[Opening TASK INPUTS section]
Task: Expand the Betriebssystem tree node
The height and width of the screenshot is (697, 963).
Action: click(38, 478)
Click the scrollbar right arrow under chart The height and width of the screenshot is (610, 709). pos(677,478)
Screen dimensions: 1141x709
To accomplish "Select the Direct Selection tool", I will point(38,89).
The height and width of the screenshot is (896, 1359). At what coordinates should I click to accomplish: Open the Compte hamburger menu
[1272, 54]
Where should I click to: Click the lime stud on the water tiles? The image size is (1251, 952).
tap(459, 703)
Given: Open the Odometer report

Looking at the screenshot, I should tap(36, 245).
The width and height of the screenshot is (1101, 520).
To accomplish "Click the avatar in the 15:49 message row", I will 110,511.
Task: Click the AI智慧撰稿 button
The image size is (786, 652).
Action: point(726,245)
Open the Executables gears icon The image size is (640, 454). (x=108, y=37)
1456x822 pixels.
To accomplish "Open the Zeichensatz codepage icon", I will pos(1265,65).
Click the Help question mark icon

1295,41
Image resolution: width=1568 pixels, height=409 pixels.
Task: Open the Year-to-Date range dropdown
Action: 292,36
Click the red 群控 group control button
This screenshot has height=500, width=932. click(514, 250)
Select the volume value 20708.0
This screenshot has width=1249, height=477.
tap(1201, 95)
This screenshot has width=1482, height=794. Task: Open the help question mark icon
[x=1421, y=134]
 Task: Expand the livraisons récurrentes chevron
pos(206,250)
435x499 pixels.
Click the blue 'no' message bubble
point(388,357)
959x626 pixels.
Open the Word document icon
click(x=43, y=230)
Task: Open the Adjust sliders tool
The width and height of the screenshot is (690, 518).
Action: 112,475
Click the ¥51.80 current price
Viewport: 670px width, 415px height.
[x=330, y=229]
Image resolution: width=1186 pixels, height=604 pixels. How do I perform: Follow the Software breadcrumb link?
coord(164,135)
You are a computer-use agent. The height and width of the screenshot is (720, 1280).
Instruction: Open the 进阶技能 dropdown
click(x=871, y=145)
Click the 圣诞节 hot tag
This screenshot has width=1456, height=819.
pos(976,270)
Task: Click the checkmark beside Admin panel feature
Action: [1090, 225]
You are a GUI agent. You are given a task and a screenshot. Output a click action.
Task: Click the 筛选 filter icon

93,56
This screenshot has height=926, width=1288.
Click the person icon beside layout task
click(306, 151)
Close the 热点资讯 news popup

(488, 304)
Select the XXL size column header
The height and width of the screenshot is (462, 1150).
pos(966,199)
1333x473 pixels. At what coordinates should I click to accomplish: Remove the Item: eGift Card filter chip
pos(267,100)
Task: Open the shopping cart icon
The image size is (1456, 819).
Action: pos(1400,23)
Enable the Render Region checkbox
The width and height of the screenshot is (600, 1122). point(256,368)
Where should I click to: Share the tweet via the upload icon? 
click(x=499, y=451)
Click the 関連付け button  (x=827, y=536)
[Closing TASK INPUTS section]
PROBLEM TO WORK ON
Give back all of the records exactly as they were provided above.

RESPONSE
Task: Expand the Betriebssystem tree node
The height and width of the screenshot is (697, 963).
Action: click(38, 478)
Click the scrollbar right arrow under chart The height and width of the screenshot is (610, 709). pos(677,478)
Screen dimensions: 1141x709
To accomplish "Select the Direct Selection tool", I will point(38,89).
The height and width of the screenshot is (896, 1359). At what coordinates should I click to accomplish: Open the Compte hamburger menu
[1272, 54]
Where should I click to: Click the lime stud on the water tiles? The image size is (1251, 952).
tap(459, 703)
Given: Open the Odometer report

Looking at the screenshot, I should tap(36, 245).
The width and height of the screenshot is (1101, 520).
To accomplish "Click the avatar in the 15:49 message row", I will 110,511.
Task: Click the AI智慧撰稿 button
The image size is (786, 652).
Action: point(726,245)
Open the Executables gears icon The image size is (640, 454). (x=108, y=37)
1456x822 pixels.
To accomplish "Open the Zeichensatz codepage icon", I will pos(1265,65).
Click the Help question mark icon

1295,41
Image resolution: width=1568 pixels, height=409 pixels.
Task: Open the Year-to-Date range dropdown
Action: 292,36
Click the red 群控 group control button
This screenshot has height=500, width=932. click(514, 250)
Select the volume value 20708.0
This screenshot has width=1249, height=477.
tap(1201, 95)
This screenshot has width=1482, height=794. Task: Open the help question mark icon
[x=1421, y=134]
 Task: Expand the livraisons récurrentes chevron
pos(206,250)
435x499 pixels.
Click the blue 'no' message bubble
point(388,357)
959x626 pixels.
Open the Word document icon
click(x=43, y=230)
Task: Open the Adjust sliders tool
The width and height of the screenshot is (690, 518).
Action: 112,475
Click the ¥51.80 current price
Viewport: 670px width, 415px height.
[x=330, y=229]
Image resolution: width=1186 pixels, height=604 pixels. How do I perform: Follow the Software breadcrumb link?
coord(164,135)
You are a computer-use agent. The height and width of the screenshot is (720, 1280).
Instruction: Open the 进阶技能 dropdown
click(x=871, y=145)
Click the 圣诞节 hot tag
This screenshot has width=1456, height=819.
pos(976,270)
Task: Click the checkmark beside Admin panel feature
Action: [1090, 225]
You are a GUI agent. You are given a task and a screenshot. Output a click action.
Task: Click the 筛选 filter icon

93,56
This screenshot has height=926, width=1288.
Click the person icon beside layout task
click(306, 151)
Close the 热点资讯 news popup

(488, 304)
Select the XXL size column header
The height and width of the screenshot is (462, 1150).
pos(966,199)
1333x473 pixels. At what coordinates should I click to accomplish: Remove the Item: eGift Card filter chip
pos(267,100)
Task: Open the shopping cart icon
The image size is (1456, 819).
Action: pos(1400,23)
Enable the Render Region checkbox
The width and height of the screenshot is (600, 1122). point(256,368)
Where should I click to: Share the tweet via the upload icon? 
click(x=499, y=451)
Click the 関連付け button  (x=827, y=536)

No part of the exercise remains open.